Sechs Monate interner Unterricht

Vor neun Jahren ist Lindner, die einst medizinische Praxisangestellte war, Germanistik und Volkskunde studierte und sich unter anderem in der Psychotherapie weitergebildet hat, als Betreuerin in den Asylbereich eingestiegen. «Ich sehe sehr viel Sinn in meiner Arbeit, die sehr abwechslungsreich und nie langweilig ist», begründet sie den Berufswechsel.

Mittlerweile ist sie auf der gegenüberliegenden Seite des Gebäudes angekommen. «Reserviert EVK Klassenzimmer 1 Oberstufe» steht auf dem weissen Papier, das an der Wand neben der Tür klebt. «Hier findet der Einschulungsvorbereitungskurs (EVK) statt», erklärt Lindner. Lehrpersonen, die vom Kanton angestellt wurden, werden die Kinder darin ein halbes Jahr intern unterrichten. Danach können sie in die öffentliche Regelschule wechseln. «Damit nicht nur die Standortgemeinde belastet wird, werden die Kinder auch an Schulen in anderen Gemeinden zugewiesen», sagt Linder, läuft die Treppe hoch und bleibt in der Küche im ersten Stock stehen. Darin befindet sich noch immer die Industrieküche, in der einst für die rund 100 Bewohnenden des Altersheims gekocht wurde. Die stählerne Arbeitsfläche glänzt. Mit Blick auf die danebenstehende Kühlzelle sagt Lindner: «Hier werden die Familien ihre abschliessbaren Foodboxen aufbewahren können.»

Familie kocht für sich

Erwachsene erhalten pro Person und Tag Fr. 8.50 plus 1 Franken Taschengeld, Kinder unter 16 einen Franken weniger. Damit müssen sie auch das Essen kaufen und selbst kochen. Deshalb wurden zusätzlich 12 Kochherde in die Grossküche gestellt. Beim Kochen geht es nicht nur um Beschäftigung, sondern auch, um ein Stück Alltag zu bewahren. «Meistens kocht jede Familie für sich», weiss Lindner. Auch die eigenen Räume müssen die Bewohnenden selbst reinigen. Für die Gemeinschaftsräume besteht ein Putzplan. «Mit so vielen Leuten ist das auch für uns Neuland», sagt Linder. Deshalb sei es ihr wichtig gewesen, neben Quereinsteigern auch Fachleute anzustellen. Einer verabschiedet sich gerade von Monika Lindner, die sich bei ihm fürs Mithelfen beim Bettenaufstellen bedankt. Der gebürtige Syrer spricht arabisch. «Sich mit den Leuten verständigen zu können, ist ein riesiger Vorteil, wenn man sich gut abgrenzen kann. Denn die Landsleute wenden sich dann natürlich vermehrt an diese Betreuenden.»

Nachbarn bieten Hilfe an

Bevor sich auch Lindner verabschiedet, geht sie nochmals durch die Räume und bleibt im ehemaligen Speisesaal stehen, der als Gemeinschaftsraum umgenutzt wird. Denn neben den Alltagsarbeiten, dem Besuchen des Schul- und Deutschunterrichts bleibt noch Zeit. Anwohner und ein Kindergarten haben bereits grosses Interesse gezeigt, sich auf freiwilliger Basis zum Wohle der Asylsuchenden einzusetzen und bei der Freizeitgestaltung mitzuhelfen. «Es zeichnet sich ab, dass etwas Gutes entsteht, auch weil die Lage und das Gebäude optimale Voraussetzungen dafür schaffen», sagt Lindner mit Blick auf den Innenhof.

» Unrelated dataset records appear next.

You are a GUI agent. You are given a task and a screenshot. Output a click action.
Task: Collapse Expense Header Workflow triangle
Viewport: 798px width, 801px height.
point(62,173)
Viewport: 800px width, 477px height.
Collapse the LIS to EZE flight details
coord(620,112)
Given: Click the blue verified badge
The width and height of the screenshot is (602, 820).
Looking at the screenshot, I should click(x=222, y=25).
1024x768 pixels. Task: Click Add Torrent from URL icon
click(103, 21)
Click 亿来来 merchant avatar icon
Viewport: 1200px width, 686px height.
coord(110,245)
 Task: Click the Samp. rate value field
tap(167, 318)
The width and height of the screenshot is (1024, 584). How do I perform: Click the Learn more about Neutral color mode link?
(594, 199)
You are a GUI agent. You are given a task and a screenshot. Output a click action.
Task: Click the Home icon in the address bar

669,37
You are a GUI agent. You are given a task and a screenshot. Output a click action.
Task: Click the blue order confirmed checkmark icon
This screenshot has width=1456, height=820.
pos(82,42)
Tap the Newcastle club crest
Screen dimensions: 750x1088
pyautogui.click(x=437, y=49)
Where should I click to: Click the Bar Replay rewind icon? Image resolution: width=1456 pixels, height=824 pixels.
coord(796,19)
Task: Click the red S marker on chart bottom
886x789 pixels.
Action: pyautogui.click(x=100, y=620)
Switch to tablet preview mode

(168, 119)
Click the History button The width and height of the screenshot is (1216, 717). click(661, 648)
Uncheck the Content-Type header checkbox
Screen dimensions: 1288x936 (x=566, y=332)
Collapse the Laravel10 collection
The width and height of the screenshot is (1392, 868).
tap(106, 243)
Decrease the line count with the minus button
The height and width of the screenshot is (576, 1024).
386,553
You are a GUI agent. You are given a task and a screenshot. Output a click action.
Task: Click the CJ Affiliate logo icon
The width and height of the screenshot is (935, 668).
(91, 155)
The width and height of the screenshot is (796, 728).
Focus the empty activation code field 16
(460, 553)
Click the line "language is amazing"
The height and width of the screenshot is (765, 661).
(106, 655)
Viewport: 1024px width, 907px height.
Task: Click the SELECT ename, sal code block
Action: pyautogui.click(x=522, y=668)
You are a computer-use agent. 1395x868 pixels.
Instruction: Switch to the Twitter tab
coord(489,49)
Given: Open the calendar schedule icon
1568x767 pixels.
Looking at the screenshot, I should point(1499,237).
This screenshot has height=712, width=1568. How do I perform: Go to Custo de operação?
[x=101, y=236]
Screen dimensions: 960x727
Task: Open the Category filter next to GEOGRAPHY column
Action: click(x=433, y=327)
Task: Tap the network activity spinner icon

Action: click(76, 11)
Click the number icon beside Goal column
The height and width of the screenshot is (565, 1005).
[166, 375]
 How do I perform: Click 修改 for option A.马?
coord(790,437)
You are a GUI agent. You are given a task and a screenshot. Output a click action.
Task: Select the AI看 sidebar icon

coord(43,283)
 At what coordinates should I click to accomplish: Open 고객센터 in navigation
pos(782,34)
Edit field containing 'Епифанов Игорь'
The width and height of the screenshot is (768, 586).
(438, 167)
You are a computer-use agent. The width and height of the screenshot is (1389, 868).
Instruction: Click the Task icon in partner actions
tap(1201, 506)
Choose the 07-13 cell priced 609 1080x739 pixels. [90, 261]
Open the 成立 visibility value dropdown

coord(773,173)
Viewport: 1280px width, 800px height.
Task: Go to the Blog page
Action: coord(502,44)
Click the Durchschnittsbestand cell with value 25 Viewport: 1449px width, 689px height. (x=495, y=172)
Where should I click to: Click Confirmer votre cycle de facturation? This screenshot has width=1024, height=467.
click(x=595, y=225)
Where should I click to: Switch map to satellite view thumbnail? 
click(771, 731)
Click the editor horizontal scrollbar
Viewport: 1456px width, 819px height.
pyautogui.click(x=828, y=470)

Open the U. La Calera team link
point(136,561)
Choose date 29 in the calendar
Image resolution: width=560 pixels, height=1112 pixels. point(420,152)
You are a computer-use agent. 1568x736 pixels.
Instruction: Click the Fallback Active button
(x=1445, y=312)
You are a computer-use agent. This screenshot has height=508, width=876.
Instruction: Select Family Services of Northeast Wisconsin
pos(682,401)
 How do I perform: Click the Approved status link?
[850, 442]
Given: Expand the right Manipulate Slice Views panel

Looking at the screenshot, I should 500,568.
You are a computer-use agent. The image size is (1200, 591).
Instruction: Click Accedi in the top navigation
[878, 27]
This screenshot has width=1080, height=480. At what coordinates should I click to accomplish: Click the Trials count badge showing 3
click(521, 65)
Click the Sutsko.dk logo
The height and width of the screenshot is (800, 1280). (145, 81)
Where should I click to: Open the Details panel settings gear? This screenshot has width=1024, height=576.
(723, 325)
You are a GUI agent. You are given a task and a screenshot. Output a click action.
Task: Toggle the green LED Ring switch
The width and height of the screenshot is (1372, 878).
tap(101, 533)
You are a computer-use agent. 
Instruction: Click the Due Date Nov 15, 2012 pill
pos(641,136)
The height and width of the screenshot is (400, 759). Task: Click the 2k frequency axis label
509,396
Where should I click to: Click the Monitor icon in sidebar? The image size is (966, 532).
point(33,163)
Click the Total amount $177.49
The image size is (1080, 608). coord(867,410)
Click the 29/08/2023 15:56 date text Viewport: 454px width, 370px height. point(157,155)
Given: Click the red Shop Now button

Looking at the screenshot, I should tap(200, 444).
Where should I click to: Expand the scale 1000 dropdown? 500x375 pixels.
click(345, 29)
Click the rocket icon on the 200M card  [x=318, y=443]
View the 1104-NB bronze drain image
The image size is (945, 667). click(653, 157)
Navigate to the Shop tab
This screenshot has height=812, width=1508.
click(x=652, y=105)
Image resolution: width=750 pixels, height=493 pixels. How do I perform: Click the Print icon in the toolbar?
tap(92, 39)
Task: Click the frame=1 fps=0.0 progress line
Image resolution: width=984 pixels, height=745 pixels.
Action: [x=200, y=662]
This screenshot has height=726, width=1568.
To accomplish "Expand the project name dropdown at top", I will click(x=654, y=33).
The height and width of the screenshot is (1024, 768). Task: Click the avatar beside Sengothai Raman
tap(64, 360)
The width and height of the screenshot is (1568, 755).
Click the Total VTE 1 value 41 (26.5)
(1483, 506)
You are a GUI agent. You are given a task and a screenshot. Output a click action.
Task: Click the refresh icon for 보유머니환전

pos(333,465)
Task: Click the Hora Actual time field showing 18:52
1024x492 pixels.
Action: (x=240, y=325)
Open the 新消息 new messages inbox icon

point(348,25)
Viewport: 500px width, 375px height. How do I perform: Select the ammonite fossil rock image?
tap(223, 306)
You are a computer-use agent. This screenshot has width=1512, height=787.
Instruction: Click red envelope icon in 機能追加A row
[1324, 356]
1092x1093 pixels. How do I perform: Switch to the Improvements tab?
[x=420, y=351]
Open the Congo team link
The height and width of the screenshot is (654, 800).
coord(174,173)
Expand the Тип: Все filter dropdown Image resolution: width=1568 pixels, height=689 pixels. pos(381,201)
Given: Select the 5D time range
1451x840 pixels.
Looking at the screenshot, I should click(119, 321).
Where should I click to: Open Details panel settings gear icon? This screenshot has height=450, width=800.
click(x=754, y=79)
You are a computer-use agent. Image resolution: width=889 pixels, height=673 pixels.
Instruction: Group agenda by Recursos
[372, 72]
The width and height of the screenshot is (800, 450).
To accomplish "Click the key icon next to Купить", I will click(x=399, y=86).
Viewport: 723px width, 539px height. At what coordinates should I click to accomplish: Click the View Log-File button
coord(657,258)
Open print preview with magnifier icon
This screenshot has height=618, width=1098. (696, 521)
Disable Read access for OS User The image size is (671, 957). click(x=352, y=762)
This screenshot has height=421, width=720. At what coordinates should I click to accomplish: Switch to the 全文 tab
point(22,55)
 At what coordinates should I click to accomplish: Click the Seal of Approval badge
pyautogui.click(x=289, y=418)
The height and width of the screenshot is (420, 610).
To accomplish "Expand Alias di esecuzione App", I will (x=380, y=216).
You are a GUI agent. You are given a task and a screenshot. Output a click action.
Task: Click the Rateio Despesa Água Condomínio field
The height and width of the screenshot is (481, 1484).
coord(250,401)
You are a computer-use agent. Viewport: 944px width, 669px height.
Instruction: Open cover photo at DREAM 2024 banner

Gut möglich, dass dort, wo jetzt noch Handwerkerautos stehen und in rund zwei Jahren dann ein Neubau entsteht, bald Kinder herumrennen werden. Bevor die Asylsuchenden einziehen, hat die Bevölkerung Gelegenheit, die eingerichteten Räume an der Rebbergstrasse 24 anzuschauen am Tag der offenen Tür am Samstag, 20. April, von 10 bis 12 Uhr.